Guisan recommandait à ses officiers d’être «d’abord Suisses, et soldats; il faut être des chefs, au vrai sens du mot.» Au moment de prendre congé, il conclut sobrement: «Vous avez été mes collaborateurs et mes camarades. Je vous ai vus à l’œuvre. Je me suis intéressé à votre caractère, à vos dons, à vos difficultés parfois; et je me suis réjoui de vos succès. Je reste votre camarade, votre aîné, celui à qui l’on peut venir confier un sujet de préoccupation, celui qui, toujours, volontiers, vous accueillera, vous donnera un conseil… Je vous confie le sort de notre Armée future; c’est là, pour moi, la meilleure manière de vous marquer ma reconnaissance.»
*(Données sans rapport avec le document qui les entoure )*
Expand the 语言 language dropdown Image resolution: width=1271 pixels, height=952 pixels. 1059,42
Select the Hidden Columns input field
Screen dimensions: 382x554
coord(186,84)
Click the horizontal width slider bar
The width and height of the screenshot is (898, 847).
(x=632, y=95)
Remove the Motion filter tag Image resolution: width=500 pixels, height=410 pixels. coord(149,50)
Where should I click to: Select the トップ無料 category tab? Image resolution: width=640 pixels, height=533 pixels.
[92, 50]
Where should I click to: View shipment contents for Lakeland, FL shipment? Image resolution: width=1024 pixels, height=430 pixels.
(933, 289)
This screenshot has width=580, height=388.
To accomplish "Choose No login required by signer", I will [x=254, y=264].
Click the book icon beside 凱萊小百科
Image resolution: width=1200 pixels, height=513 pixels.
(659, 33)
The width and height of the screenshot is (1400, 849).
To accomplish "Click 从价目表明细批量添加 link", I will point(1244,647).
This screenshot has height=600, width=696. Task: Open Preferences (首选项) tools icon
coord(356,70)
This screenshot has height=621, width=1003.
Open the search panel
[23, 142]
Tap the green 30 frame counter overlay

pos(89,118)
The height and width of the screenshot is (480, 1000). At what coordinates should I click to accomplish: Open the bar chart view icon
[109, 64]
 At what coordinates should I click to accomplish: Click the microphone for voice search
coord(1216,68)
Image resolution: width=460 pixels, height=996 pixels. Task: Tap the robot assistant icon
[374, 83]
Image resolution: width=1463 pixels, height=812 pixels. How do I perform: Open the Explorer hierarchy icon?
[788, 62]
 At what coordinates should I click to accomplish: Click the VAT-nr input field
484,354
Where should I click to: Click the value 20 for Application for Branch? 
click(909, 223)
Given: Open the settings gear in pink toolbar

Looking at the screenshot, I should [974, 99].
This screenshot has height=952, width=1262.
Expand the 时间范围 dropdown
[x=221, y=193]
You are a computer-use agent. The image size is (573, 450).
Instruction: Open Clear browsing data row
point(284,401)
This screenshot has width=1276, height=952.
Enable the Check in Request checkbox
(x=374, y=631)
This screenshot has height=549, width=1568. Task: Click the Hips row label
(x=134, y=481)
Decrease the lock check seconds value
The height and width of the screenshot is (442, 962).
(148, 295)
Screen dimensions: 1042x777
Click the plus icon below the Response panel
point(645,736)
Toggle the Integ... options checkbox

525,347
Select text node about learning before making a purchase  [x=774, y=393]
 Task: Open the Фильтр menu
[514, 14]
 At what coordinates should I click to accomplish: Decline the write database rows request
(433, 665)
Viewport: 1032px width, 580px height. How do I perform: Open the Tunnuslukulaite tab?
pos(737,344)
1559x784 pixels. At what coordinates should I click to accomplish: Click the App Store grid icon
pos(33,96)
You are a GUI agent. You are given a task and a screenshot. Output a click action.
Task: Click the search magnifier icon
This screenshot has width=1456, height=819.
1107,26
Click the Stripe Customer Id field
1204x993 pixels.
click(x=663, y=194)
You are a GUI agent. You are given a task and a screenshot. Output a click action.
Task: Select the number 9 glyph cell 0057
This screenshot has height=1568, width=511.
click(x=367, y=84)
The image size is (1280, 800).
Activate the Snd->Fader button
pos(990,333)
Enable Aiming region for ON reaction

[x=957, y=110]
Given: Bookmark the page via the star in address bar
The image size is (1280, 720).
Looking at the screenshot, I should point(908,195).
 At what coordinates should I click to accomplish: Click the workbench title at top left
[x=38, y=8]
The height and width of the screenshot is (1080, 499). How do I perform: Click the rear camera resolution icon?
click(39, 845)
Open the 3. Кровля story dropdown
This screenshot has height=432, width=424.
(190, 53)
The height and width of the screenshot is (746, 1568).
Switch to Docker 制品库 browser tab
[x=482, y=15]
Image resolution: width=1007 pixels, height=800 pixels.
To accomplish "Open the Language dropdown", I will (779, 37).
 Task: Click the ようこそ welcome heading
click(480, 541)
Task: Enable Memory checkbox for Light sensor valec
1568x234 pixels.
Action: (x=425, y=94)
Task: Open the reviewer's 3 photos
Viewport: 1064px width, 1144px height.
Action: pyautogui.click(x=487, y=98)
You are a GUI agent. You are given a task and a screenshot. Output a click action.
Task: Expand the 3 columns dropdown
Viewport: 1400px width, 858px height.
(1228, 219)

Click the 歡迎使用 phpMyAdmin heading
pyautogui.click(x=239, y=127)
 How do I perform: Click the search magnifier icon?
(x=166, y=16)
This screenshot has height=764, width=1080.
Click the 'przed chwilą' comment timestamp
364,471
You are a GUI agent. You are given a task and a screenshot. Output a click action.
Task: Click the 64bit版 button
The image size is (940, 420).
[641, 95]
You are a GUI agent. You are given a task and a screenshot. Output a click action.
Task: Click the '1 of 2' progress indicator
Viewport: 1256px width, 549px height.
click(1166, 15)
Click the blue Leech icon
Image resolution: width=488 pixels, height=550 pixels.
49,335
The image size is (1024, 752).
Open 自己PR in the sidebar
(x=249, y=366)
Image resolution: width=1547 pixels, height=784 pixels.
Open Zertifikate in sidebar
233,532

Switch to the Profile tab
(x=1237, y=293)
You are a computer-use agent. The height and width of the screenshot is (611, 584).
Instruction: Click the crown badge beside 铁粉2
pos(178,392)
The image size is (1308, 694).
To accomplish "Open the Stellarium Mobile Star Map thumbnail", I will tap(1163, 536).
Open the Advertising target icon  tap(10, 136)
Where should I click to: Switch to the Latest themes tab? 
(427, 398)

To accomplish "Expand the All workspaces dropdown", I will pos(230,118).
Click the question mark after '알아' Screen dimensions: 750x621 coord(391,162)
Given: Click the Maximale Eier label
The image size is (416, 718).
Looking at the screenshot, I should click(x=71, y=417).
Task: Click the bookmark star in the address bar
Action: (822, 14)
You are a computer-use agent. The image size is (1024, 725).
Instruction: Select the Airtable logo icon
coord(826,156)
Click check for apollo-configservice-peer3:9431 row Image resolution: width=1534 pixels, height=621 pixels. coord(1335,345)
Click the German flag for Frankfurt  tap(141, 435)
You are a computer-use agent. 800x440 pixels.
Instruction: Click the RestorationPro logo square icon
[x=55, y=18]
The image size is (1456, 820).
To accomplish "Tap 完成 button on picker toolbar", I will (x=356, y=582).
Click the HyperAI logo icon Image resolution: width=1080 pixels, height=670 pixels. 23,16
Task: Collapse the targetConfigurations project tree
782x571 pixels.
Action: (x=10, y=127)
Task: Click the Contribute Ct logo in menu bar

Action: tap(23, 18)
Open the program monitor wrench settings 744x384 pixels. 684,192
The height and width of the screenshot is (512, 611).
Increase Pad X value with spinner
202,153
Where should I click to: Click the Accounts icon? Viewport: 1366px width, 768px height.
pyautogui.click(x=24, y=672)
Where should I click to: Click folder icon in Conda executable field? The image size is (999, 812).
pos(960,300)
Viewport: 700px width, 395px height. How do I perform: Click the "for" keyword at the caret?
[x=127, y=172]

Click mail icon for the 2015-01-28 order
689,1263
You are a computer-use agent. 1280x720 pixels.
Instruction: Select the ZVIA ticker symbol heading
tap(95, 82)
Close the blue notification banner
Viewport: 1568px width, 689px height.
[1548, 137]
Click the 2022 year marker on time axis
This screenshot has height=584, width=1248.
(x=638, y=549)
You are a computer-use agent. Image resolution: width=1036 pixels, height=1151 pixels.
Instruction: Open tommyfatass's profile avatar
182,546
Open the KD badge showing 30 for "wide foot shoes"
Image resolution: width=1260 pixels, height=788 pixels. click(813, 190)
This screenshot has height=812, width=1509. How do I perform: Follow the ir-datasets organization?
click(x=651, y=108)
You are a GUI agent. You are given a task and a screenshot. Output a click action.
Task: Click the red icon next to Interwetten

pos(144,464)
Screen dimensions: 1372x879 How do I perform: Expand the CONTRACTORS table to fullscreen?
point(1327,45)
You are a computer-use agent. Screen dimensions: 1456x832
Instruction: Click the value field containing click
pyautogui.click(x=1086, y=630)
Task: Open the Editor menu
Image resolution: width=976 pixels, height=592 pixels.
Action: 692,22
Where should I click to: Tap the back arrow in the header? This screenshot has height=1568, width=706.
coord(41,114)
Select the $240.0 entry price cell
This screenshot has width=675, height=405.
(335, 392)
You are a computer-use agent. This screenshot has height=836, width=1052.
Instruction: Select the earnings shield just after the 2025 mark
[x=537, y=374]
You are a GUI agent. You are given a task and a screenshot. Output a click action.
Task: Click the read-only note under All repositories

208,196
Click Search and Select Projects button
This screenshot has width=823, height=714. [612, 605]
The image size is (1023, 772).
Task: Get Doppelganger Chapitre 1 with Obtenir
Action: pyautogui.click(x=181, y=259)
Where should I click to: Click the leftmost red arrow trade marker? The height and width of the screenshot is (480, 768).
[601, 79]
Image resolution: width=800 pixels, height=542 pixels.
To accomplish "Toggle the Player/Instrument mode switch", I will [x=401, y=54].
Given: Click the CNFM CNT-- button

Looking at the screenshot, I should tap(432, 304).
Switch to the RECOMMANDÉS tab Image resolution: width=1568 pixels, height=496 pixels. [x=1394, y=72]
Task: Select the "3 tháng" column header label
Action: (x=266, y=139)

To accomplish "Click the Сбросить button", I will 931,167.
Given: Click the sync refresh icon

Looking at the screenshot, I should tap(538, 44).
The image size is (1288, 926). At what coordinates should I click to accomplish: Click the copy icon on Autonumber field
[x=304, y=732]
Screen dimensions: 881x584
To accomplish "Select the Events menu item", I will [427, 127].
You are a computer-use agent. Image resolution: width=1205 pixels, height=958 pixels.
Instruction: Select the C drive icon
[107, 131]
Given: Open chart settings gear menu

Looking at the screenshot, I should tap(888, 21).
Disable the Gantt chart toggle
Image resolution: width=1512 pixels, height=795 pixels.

Il y a chez Guisan, à travers ces ordres du jour, une impressionnante manière d’aller droit au but et de convaincre. Il ne cache rien, mais incite sans cesse chacun, soldat comme civil, à puiser en lui, à chaque instant, le meilleur pour surmonter les épreuves. Nous devrions nous inspirer de son exemple, à une époque où nous attendons tout des autres, ou de l’État, plutôt que de nous-mêmes…
* Pierre Streit : Général Henri Guisan – Ecrits de guerre (1939-1945). Cabédita, 2013.
** Date de la prise du pouvoir par Hitler en Allemagne. – Réd.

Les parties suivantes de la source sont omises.